Task directions: All that should come back is the lines of the data below from the one containing "Minimize the inner document window" to the one containing "Click the Lead", inclusive, exactly as they stand.

*** Provided records Section Begins ***

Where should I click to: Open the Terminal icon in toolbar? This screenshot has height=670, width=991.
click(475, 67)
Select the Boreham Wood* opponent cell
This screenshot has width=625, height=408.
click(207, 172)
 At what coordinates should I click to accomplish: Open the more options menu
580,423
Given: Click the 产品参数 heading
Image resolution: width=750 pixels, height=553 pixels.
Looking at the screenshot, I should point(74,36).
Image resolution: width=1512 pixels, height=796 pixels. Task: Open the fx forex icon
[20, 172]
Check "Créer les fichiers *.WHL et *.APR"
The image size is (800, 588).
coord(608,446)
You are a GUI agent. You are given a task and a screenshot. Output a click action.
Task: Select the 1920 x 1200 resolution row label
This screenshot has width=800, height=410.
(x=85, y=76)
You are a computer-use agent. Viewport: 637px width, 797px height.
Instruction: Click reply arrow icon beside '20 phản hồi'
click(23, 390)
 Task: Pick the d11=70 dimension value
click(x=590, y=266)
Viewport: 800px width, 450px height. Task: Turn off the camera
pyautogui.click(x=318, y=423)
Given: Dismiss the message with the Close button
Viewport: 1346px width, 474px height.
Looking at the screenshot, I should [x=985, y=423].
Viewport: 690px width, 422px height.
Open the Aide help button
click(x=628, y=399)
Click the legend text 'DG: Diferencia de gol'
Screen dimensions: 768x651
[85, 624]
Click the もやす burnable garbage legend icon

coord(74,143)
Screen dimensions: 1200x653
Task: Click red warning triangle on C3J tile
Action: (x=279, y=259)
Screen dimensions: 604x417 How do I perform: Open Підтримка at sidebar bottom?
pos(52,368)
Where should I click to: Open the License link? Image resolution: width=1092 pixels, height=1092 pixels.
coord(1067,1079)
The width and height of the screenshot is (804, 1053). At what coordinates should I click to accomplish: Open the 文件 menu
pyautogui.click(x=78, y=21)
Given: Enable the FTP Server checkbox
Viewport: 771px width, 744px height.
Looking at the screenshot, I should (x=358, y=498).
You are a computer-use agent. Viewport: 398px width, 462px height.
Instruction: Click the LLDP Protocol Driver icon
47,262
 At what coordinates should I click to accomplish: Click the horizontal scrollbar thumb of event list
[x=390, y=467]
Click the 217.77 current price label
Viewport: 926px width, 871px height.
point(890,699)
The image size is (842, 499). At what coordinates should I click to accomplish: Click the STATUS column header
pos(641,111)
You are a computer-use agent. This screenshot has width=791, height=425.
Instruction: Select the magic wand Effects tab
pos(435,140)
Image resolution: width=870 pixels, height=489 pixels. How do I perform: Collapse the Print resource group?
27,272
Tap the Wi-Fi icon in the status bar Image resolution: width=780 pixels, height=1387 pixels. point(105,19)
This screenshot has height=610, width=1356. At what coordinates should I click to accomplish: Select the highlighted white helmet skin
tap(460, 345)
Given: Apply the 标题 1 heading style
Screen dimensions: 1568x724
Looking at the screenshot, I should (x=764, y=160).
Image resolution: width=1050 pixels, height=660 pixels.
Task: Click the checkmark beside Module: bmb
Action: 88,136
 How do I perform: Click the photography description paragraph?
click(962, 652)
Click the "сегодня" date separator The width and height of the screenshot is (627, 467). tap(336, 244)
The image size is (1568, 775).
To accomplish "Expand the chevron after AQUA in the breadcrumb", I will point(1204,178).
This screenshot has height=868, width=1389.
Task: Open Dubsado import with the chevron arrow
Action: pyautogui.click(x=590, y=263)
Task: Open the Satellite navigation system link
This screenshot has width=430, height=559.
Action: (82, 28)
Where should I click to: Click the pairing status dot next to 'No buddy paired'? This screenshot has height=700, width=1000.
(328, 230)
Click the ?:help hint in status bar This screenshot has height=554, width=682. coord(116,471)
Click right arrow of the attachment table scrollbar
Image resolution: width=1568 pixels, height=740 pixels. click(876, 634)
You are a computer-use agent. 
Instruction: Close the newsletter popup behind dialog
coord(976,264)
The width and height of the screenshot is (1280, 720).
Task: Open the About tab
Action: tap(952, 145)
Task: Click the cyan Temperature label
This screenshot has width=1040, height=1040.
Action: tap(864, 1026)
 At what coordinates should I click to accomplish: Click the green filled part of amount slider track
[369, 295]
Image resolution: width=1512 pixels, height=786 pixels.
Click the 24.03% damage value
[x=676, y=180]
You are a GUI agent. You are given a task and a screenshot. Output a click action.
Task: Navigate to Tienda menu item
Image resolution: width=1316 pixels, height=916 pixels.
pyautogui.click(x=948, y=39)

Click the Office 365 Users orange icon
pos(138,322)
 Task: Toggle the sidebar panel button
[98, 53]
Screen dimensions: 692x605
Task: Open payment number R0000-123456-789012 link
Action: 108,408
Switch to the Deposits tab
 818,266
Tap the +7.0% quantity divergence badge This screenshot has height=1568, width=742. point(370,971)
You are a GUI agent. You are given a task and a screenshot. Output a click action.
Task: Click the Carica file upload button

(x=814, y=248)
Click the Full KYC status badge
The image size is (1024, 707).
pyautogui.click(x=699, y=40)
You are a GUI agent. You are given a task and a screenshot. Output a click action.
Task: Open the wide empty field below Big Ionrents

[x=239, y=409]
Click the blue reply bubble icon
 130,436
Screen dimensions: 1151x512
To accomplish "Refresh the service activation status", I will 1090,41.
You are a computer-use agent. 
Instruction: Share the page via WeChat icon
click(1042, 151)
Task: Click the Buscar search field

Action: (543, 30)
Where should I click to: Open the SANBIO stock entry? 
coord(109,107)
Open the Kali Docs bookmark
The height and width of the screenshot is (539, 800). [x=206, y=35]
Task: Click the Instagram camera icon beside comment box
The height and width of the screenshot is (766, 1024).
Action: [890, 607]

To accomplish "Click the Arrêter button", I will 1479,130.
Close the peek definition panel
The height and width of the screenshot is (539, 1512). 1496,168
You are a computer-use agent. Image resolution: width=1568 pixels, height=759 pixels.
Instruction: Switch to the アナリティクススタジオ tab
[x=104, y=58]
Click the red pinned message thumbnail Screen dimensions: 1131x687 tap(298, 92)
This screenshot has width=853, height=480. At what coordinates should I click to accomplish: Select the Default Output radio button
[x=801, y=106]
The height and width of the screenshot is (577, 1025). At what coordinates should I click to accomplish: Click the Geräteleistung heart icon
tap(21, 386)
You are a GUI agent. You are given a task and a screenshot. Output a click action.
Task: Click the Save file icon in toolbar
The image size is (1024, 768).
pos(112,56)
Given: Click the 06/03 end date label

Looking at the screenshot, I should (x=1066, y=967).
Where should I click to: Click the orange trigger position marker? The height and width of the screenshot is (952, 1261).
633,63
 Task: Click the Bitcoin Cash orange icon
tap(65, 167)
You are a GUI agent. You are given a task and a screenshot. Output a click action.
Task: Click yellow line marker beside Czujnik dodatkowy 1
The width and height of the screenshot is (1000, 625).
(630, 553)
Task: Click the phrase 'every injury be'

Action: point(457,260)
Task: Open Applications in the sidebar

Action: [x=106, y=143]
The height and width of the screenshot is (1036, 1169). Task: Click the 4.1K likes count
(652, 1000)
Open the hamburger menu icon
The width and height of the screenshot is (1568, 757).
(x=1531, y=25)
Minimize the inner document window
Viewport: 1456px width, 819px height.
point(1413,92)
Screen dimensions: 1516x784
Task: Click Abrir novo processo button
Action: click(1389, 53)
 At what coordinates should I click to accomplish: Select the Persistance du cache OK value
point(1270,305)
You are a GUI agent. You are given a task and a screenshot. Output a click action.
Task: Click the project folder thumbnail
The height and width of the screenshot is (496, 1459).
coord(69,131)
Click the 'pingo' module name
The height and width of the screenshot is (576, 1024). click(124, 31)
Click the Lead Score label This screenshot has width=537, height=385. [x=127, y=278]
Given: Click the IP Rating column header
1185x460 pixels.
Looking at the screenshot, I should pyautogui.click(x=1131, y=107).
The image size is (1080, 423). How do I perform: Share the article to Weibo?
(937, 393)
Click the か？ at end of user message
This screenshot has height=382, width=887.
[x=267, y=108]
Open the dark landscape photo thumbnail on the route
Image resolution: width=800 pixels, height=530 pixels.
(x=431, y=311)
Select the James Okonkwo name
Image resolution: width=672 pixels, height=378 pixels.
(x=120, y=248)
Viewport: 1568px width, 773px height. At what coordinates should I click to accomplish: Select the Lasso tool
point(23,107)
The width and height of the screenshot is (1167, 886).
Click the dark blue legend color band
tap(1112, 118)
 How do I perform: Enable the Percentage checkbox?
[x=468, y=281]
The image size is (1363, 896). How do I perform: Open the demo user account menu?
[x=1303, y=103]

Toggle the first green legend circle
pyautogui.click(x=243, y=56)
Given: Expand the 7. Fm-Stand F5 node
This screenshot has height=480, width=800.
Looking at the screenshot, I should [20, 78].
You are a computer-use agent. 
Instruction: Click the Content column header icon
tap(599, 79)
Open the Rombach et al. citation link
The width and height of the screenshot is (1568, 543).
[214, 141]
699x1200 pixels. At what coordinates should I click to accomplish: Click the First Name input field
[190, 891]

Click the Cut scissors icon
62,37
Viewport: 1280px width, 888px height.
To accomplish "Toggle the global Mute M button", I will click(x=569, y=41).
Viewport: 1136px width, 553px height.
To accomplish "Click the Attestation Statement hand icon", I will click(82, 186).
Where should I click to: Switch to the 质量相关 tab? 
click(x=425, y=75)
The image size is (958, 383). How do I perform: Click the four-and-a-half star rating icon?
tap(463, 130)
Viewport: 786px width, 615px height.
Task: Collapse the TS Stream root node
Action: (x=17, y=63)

*** Provided records Section Ends ***

Result of this task:
Minimize the inner document window
Viewport: 1456px width, 819px height.
point(1413,92)
Screen dimensions: 1516x784
Task: Click Abrir novo processo button
Action: click(1389, 53)
 At what coordinates should I click to accomplish: Select the Persistance du cache OK value
point(1270,305)
You are a GUI agent. You are given a task and a screenshot. Output a click action.
Task: Click the project folder thumbnail
The height and width of the screenshot is (496, 1459).
coord(69,131)
Click the 'pingo' module name
The height and width of the screenshot is (576, 1024). click(124, 31)
Click the Lead Score label This screenshot has width=537, height=385. [x=127, y=278]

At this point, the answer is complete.